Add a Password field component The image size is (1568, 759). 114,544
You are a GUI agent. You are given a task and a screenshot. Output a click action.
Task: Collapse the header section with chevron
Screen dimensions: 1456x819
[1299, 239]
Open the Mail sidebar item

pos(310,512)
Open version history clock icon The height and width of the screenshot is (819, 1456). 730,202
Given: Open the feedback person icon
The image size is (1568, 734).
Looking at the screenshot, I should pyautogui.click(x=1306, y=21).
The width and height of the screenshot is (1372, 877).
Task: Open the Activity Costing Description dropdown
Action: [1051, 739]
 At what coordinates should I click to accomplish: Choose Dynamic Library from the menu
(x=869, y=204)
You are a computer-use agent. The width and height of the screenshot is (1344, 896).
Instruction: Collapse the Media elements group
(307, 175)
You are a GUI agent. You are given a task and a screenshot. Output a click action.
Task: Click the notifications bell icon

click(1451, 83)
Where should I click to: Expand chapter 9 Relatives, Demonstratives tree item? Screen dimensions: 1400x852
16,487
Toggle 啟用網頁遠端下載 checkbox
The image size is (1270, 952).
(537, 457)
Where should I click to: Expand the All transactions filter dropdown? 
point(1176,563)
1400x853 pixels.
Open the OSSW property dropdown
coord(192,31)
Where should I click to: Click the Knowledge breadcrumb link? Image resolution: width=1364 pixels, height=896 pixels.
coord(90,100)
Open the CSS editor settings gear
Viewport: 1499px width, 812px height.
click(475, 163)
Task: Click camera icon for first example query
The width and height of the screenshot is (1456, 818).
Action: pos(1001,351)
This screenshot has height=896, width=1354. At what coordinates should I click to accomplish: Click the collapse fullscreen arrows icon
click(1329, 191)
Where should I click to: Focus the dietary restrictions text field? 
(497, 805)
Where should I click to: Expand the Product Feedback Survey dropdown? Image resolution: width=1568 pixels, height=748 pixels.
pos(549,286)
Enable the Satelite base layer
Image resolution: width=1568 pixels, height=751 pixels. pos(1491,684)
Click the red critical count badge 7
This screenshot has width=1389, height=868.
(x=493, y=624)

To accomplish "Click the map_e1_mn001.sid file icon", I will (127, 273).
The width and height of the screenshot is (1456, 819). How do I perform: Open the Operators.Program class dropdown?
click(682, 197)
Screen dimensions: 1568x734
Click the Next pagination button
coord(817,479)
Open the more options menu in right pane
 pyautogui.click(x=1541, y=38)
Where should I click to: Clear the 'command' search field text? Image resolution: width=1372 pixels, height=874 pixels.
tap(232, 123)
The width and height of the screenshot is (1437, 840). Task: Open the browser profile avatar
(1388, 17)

^^^^

▸ About this exercise
Your task is to output all of the data above word for word.

▸ Result
Add a Password field component The image size is (1568, 759). 114,544
You are a GUI agent. You are given a task and a screenshot. Output a click action.
Task: Collapse the header section with chevron
Screen dimensions: 1456x819
[1299, 239]
Open the Mail sidebar item

pos(310,512)
Open version history clock icon The height and width of the screenshot is (819, 1456). 730,202
Given: Open the feedback person icon
The image size is (1568, 734).
Looking at the screenshot, I should pyautogui.click(x=1306, y=21).
The width and height of the screenshot is (1372, 877).
Task: Open the Activity Costing Description dropdown
Action: [1051, 739]
 At what coordinates should I click to accomplish: Choose Dynamic Library from the menu
(x=869, y=204)
You are a computer-use agent. The width and height of the screenshot is (1344, 896).
Instruction: Collapse the Media elements group
(307, 175)
You are a GUI agent. You are given a task and a screenshot. Output a click action.
Task: Click the notifications bell icon

click(1451, 83)
Where should I click to: Expand chapter 9 Relatives, Demonstratives tree item? Screen dimensions: 1400x852
16,487
Toggle 啟用網頁遠端下載 checkbox
The image size is (1270, 952).
(537, 457)
Where should I click to: Expand the All transactions filter dropdown? 
point(1176,563)
1400x853 pixels.
Open the OSSW property dropdown
coord(192,31)
Where should I click to: Click the Knowledge breadcrumb link? Image resolution: width=1364 pixels, height=896 pixels.
coord(90,100)
Open the CSS editor settings gear
Viewport: 1499px width, 812px height.
click(475, 163)
Task: Click camera icon for first example query
The width and height of the screenshot is (1456, 818).
Action: pos(1001,351)
This screenshot has height=896, width=1354. At what coordinates should I click to accomplish: Click the collapse fullscreen arrows icon
click(1329, 191)
Where should I click to: Focus the dietary restrictions text field? 
(497, 805)
Where should I click to: Expand the Product Feedback Survey dropdown? Image resolution: width=1568 pixels, height=748 pixels.
pos(549,286)
Enable the Satelite base layer
Image resolution: width=1568 pixels, height=751 pixels. pos(1491,684)
Click the red critical count badge 7
This screenshot has width=1389, height=868.
(x=493, y=624)

To accomplish "Click the map_e1_mn001.sid file icon", I will (127, 273).
The width and height of the screenshot is (1456, 819). How do I perform: Open the Operators.Program class dropdown?
click(682, 197)
Screen dimensions: 1568x734
Click the Next pagination button
coord(817,479)
Open the more options menu in right pane
 pyautogui.click(x=1541, y=38)
Where should I click to: Clear the 'command' search field text? Image resolution: width=1372 pixels, height=874 pixels.
tap(232, 123)
The width and height of the screenshot is (1437, 840). Task: Open the browser profile avatar
(1388, 17)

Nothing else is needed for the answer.